SECTION 2. OPTION PERIOD. (a) Subject to section 2(b), the
Optionee shall have the right to purchase all or any portion of the optioned
Common Stock at any time during the period ("Option Period") commencing on the
Earliest Exercise Date and ending on the earliest to occur of the following
dates:
(i) if Optionee is an Eligible Individual:
(A) the last day of the ten-year period commencing on
the Grant Date;
(B) the last day of the twelve-month period
commencing on the date of the Optionee's termination of
service with the Company by reason of retirement at or after
age 65, death or Disability;
(C) the last day of the three-month period commencing
on the date of the Optionee's termination of employment with
the Company, other than on account of death or Disability,
Retirement or a Termination for Cause;
(D) the date the Optionee ceases to be an employee of
the Company due to a Termination for Cause;
(ii) If Optionee is an Eligible Director:
(A) removal for cause in accordance with the
Company's bylaws; or
(B) the last day of the ten-year period commencing on
the date on which the Option was granted.
(b) Upon the termination of the Optionee's Service with the
Company, any Option granted hereunder whose Earliest Exercise Date has not
occurred is deemed forfeited; PROVIDED, HOWEVER, that in the event the
Optionee's Service with the Company ceases due to Retirement, death, Disability
or upon a Change in Control of the Company, any Option granted hereunder whose
Earliest Exercise Date has not occurred shall become fully exercisable and the
date of such retirement, death disability or change of control shall be deemed
to be the Earliest Exercise Date. For purposes of determining whether an
Optionee's Service has terminated, such an Optionee's Service shall be deemed to
continue for so long as the Optionee is serving as an officer, employee, outside
director, advisory director, emeritus director or consultant to the
Company or is subject to and is observing the terms of a written agreement
restricting his ability to compete or imposing other restrictive covenants.
SECTION 3. EXERCISE PRICE. During the Option Period, and after
the applicable Earliest Exercise Date, the Optionee shall have the right to
purchase all or any portion of the Optioned Common Stock at the Exercise Price
per Share.
SECTION 4. METHOD OF EXERCISE. The Optionee may, at any time
during the Option Period provided by section 2, exercise his right to purchase
all or any part of the optioned Common Stock then available for purchase;
PROVIDED, HOWEVER, that the minimum number of shares of optioned Common Stock
which may be purchased shall be one hundred (100) or, if less, the total number
of shares of optioned Common Stock then available for purchase. The Optionee
shall exercise such right by:
(a) giving written notice to the Committee, in the form
attached hereto as Appendix A; and
(b) delivering to the Committee full payment of the
Exercise Price for the Optioned Shares to be purchased.

■ ■ ■

• **SET PROBLEM A**: Under the stock option provisions, what is the minimum number of shares of optioned Common Stock the Optionee may purchase in a single exercise?
• **SET PROBLEM B**: Carry the stock option provisions forward, picking up after the clause about delivering full payment of the Exercise Price to the Committee.

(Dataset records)
■ ■ ■

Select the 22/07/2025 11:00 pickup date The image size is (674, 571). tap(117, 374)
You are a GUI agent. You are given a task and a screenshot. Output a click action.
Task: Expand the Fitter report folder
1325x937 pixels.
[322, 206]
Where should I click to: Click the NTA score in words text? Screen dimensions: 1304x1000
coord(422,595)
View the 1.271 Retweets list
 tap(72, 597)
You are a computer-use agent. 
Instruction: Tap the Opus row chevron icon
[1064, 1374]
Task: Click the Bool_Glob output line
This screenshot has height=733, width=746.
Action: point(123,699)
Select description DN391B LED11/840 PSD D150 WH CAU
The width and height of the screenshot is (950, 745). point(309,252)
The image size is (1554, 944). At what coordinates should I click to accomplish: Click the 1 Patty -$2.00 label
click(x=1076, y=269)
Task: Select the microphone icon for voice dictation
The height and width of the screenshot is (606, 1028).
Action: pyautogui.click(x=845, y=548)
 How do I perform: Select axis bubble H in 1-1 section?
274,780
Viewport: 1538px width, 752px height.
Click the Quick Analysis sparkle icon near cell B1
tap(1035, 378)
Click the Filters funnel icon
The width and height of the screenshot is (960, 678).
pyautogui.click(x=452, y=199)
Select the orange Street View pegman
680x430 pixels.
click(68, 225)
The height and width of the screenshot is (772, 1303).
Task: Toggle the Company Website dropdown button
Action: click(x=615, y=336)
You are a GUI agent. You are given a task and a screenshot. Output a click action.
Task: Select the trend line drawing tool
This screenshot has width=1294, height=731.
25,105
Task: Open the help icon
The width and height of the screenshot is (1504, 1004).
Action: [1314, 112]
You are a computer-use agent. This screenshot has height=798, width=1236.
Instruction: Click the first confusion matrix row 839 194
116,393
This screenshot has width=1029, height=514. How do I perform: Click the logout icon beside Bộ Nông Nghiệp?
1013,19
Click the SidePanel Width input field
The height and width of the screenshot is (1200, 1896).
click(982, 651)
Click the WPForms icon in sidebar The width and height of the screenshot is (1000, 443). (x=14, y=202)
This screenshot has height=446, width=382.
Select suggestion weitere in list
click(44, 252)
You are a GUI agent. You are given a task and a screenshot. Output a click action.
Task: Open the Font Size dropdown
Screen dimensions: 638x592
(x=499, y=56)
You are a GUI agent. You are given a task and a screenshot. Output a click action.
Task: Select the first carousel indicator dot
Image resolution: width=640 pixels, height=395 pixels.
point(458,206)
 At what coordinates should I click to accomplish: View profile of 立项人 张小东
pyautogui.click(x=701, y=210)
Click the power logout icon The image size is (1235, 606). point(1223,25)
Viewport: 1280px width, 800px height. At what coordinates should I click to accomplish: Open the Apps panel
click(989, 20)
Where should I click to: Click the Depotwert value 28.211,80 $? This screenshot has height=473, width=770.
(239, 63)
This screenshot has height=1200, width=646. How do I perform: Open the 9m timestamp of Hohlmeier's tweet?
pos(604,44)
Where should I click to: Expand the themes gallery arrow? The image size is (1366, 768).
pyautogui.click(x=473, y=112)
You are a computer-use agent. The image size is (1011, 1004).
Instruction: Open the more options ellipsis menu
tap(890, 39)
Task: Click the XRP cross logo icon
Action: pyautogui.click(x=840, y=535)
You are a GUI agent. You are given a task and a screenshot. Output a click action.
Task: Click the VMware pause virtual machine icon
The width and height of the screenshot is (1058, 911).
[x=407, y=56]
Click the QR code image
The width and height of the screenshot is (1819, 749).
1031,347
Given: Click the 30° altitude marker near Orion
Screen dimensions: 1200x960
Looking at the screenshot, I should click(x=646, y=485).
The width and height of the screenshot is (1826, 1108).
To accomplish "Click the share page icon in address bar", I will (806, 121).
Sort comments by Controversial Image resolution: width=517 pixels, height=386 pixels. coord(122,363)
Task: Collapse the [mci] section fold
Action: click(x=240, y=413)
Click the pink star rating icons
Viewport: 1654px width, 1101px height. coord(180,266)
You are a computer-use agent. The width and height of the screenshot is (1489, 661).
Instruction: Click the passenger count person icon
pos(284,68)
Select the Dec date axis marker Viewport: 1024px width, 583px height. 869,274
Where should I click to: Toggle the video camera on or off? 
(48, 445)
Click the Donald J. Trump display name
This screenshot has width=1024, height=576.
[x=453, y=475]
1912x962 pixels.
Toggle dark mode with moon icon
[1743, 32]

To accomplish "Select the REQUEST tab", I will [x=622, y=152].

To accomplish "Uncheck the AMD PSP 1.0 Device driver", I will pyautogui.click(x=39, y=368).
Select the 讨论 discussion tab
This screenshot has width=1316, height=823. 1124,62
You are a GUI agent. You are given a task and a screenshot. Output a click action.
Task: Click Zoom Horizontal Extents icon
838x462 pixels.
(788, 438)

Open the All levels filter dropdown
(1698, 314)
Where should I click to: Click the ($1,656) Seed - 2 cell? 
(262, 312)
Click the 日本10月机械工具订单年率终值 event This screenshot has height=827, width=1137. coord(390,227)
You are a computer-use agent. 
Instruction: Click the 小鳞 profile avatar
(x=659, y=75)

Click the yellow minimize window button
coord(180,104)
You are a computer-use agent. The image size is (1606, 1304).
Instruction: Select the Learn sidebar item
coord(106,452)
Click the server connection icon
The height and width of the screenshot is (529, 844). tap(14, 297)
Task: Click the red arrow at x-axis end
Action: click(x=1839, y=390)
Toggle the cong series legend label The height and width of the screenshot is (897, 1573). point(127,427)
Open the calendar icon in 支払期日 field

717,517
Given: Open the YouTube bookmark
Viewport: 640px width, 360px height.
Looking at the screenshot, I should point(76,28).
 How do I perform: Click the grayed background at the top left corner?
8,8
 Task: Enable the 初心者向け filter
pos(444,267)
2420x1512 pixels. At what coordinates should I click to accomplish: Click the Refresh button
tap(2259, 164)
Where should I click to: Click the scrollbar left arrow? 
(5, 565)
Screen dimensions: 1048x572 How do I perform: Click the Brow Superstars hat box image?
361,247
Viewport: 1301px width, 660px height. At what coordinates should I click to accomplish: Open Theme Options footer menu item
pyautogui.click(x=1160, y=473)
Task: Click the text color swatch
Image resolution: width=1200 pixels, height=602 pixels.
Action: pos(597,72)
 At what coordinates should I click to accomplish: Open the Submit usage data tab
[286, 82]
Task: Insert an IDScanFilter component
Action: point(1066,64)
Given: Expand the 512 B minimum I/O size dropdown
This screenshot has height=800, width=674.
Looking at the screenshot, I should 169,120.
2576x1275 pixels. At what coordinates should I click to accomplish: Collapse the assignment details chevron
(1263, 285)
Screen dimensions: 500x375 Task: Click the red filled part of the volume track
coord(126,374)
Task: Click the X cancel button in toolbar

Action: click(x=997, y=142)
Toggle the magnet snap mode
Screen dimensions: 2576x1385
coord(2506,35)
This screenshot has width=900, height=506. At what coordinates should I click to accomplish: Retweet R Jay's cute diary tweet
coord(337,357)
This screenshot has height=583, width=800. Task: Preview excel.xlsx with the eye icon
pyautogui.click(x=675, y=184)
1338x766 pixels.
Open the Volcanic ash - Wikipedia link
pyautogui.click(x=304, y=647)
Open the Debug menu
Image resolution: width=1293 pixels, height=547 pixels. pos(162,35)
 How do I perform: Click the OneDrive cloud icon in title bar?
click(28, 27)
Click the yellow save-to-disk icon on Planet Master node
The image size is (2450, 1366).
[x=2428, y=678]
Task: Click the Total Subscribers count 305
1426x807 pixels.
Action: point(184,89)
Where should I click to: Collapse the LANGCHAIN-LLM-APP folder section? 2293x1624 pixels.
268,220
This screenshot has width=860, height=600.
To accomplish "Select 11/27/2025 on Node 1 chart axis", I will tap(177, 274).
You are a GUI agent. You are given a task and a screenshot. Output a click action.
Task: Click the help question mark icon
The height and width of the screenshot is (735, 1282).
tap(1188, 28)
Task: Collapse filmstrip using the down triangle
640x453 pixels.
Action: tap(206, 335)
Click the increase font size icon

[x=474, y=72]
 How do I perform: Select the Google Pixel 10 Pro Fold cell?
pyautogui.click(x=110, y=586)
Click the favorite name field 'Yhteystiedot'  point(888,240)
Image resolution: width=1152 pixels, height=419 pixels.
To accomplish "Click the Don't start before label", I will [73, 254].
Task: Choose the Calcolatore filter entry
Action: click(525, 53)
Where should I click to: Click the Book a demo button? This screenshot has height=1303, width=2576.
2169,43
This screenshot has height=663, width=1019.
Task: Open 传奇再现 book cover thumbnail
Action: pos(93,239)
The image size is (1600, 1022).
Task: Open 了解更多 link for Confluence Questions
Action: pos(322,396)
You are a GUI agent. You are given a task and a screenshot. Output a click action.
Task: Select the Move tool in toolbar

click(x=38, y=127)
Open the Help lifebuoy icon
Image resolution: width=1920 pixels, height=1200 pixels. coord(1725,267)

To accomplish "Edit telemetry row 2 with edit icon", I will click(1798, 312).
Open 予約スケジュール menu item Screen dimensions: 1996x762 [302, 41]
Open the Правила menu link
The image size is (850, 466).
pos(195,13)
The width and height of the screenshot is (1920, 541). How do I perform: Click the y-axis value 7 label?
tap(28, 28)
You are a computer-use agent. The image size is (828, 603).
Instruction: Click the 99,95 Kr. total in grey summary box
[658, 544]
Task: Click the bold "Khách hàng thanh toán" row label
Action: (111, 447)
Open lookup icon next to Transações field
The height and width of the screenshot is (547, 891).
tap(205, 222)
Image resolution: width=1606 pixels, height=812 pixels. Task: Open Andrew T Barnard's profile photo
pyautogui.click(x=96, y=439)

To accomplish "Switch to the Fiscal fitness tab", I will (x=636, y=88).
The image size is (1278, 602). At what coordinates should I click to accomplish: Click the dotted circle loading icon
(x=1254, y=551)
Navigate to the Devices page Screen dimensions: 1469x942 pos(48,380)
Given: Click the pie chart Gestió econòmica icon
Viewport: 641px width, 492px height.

■ ■ ■

• **EXPECTED OUTPUT A**: One hundred (100) shares, or the total number of shares then available for purchase if that is less.

• **EXPECTED OUTPUT B**:
The date of exercise shall be the earliest date practicable following the date
the requirements of this section 4 have been satisfied, but in no event more
than three (3) days after such date. Payment shall be made (i) in United States
dollars by certified check, money order or bank draft made payable to the order
of North Central Bancshares, Inc., (ii) in Shares duly endorsed for transfer and
with all necessary stock transfer tax stamps attached, already owned by the
Optionee and having a fair market value equal to the Exercise Price, such fair
market value to be determined in such manner as may be provided by the Committee
or as may be required in order to comply with or conform to the requirements of
any applicable laws or regulations, or (iii) in a combination of (i) and (ii).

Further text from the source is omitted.